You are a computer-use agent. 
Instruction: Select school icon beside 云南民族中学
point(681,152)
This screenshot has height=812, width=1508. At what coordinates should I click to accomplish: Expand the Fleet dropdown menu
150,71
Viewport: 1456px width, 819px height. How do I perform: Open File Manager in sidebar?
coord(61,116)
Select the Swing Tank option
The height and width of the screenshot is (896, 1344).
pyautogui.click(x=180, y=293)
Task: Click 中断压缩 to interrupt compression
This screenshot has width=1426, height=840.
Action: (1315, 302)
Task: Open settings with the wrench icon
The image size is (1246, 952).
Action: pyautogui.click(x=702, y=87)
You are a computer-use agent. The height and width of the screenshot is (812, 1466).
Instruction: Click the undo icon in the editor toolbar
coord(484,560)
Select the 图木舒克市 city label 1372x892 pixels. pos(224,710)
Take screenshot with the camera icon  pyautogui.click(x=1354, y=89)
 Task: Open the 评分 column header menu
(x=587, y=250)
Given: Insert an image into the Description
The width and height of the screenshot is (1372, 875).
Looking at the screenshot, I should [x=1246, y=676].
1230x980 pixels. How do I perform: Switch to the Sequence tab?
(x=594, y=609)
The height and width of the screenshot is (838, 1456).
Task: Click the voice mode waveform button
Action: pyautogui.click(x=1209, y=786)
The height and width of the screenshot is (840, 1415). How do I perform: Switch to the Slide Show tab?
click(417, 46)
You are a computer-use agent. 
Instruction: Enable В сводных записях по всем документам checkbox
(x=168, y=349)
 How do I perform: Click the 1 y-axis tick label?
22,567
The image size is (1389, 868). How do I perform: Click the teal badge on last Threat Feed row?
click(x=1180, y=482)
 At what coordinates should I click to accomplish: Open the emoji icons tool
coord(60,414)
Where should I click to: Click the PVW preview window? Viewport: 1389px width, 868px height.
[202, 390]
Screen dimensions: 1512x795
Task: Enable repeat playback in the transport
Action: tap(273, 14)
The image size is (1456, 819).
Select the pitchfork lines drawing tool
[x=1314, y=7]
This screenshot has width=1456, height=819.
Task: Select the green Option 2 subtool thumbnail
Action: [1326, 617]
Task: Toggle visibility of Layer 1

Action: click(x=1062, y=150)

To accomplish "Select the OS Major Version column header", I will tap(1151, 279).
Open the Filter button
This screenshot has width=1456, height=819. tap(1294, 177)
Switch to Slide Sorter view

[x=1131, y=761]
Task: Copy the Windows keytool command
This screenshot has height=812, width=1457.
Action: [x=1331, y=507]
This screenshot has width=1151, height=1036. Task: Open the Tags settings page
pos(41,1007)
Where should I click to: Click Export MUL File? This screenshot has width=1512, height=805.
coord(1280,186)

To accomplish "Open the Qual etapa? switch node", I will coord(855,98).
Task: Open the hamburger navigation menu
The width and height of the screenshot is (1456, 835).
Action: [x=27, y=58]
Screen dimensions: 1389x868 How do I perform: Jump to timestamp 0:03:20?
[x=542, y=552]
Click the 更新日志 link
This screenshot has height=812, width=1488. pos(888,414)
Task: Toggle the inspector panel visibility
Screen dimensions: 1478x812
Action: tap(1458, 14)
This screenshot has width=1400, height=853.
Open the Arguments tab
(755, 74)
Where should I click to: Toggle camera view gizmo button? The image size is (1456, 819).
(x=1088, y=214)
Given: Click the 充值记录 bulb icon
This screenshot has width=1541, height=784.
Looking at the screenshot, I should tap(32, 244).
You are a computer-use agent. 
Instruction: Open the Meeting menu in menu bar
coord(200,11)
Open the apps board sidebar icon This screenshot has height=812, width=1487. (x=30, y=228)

========

TASK REQUIREMENTS: Scan the records above for the string "will", then copy each line where it turns up.

TASK ANSWER:
To accomplish "Select the OS Major Version column header", I will tap(1151, 279).
To accomplish "Open the Qual etapa? switch node", I will coord(855,98).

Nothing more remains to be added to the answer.